Cosa implica questa decisione per chi si trova in difficoltà abitative?
La decisione chiarisce che l’occupazione abusiva prolungata non può essere giustificata dallo stato di necessità. La scriminante non è un rimedio a problemi abitativi strutturali, per i quali è necessario rivolgersi ai canali legali e ai servizi sociali competenti.
Testo del provvedimento
Ordinanza di Cassazione Penale Sez. 7 Num. 44875 Anno 2024
Penale Ord.

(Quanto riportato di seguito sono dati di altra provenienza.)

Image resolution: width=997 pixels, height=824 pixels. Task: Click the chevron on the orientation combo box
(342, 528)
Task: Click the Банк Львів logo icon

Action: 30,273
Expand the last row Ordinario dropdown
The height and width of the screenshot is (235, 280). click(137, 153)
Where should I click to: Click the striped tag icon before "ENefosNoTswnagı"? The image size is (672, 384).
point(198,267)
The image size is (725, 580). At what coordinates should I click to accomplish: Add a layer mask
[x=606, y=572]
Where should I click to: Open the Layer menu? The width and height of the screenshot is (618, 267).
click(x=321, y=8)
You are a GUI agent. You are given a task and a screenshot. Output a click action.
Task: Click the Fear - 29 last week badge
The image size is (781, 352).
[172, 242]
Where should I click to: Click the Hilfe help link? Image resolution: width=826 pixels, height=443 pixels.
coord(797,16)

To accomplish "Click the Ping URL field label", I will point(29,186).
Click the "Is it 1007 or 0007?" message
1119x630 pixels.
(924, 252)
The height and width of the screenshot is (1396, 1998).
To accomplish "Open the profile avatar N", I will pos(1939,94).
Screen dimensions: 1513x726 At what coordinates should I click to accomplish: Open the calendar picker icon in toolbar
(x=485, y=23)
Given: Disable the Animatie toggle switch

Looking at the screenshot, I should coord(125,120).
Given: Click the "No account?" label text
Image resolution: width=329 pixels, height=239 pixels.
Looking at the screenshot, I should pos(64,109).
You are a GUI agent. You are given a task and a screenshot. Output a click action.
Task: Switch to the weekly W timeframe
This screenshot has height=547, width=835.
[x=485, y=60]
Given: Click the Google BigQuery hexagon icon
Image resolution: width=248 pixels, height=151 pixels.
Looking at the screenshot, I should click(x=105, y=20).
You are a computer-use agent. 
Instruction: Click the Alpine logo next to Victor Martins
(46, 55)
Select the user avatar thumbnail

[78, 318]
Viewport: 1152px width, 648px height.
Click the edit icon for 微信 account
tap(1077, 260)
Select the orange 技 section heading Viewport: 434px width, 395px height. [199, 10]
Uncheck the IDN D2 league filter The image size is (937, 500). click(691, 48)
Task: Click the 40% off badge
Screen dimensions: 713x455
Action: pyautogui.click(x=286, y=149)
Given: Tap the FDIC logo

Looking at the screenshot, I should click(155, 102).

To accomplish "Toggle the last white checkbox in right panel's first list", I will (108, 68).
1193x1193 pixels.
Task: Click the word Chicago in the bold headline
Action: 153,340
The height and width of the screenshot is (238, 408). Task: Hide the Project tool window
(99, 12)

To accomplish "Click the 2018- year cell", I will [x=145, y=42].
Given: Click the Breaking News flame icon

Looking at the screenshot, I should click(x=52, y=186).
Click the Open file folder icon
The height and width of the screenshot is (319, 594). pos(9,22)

Sez. 7 Num. 44875 Anno 2024
Presidente: COGNOME
Relatore: COGNOME
Data Udienza: 29/10/2024
ORDINANZA
sul ricorso proposto da: COGNOME nato il 08/05/1985
avverso la sentenza del 05/06/2024 della CORTE APPELLO di MILANO
dato avviso alle parti;
udita la relazione svolta dal Consigliere NOME COGNOME;
RITENUTO IN FATTO E IN DIRITTO
Letto il ricorso di NOME COGNOME
Ritenuto che l’unico motivo di ricorso che contesta la mancata applicazione dell’art. 54 cod. pen., è meramente reiterativo e manifestamente infondato (cfr. pp. 4-5, ove, conformemente alla consolidata giurisprudenza di legittimità, si valorizza, anche quanto all’elemento soggettivo, la indimostrata inesistenza di altre soluzioni abitative per mancanza di risorse, nonché la quasi ininterrotta protrazione dell’occupazione per anni, cosicché, esclusa la transitorietà della condotta, non può ipotizzarsi lo stato di necessità);
rilevato che il ricorso deve essere dichiarato inammissibile con condanna della ricorrente al pagamento delle spese processuali e della somma di euro tremila in favore della Cassa delle ammende.
P.Q.M.
Dichiara inammissibile il ricorso e condanna la ricorrente al pagamento delle spese processuali ed alla somma di euro tremila in favore delle Cassa delle ammende.
Così deciso in Roma, il 29 ottobre 2024.